Les forums regorgent également de plaintes de clients dont les avis négatifs ont disparu, ici, ici et .

Le système peut même devenir pernicieux. Après une demande d’assistance auprès de votre FAI, vous recevez un petit questionnaire de satisfaction ; si votre problème n’a pas été correctement traité, ce n’est pas la faute de l’employé mais de l’opérateur. Bref, vous êtes très mécontent… quand vous recevez le mail sollicitant votre avis : que répondre ?

Négativement ? Vous sanctionnez un salarié qui n’est pas coupable – car ces notes peuvent intervenir dans ses évaluations annuelles. Positivement alors ? Mais quand même, la panne demeure et vous n’êtes vraiment pas content !

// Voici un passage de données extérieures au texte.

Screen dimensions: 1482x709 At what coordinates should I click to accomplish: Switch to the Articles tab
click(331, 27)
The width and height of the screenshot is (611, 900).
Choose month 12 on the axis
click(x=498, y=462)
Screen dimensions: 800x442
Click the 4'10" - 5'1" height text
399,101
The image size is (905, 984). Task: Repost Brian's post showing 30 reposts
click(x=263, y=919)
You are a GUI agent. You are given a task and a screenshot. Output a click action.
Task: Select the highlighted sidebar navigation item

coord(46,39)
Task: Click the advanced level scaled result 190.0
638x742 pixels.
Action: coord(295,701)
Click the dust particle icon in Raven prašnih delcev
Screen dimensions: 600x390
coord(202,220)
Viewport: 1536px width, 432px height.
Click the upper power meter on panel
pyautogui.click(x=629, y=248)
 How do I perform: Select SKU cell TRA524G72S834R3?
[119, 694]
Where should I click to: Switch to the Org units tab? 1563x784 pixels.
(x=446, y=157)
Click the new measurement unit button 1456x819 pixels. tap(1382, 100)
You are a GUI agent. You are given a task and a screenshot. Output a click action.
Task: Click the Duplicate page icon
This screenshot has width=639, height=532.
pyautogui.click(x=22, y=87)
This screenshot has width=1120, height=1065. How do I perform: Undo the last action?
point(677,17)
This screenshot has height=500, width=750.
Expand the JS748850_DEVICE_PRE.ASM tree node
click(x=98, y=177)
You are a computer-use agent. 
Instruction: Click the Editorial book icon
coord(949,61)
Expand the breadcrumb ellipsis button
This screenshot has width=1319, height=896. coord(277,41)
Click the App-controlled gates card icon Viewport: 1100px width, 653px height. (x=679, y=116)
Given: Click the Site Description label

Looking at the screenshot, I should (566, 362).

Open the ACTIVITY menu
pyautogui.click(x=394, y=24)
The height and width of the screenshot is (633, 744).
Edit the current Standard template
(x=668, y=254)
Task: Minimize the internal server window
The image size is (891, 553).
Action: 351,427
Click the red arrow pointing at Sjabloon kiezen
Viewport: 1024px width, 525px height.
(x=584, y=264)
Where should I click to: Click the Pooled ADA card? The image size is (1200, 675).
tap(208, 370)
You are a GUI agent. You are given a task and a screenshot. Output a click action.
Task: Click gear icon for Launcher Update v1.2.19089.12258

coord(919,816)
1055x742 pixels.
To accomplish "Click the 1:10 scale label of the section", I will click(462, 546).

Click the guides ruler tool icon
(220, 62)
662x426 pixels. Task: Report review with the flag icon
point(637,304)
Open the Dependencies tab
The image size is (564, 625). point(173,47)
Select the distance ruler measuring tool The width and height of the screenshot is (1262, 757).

Ce petit tour d’horizon souligne la fragilité du concept de tiers de confiance ! Mais alors, à qui accorder la sienne ? Paradoxalement, à celles que tout le monde critique : les marques.

Pas toutes les marques… puisqu’il y a lieu de se plaindre de certaines, à juste titre ! Mais à celles qui font des efforts pour se montrer, sinon irréprochables, du moins dignes de la confiance des consommateurs. Celles dont le discours publicitaire s’accorde avec la pratique quotidienne qu’en ont leurs clients.

Les marques ne doivent pas compter sur des « tiers » plus ou moins bien lunés – et encore moins sur des intermédiaires plus ou moins honnêtes – pour restaurer la confiance : c’est à elles de s’y atteler. Et de marquer, pour les meilleures, leur différence.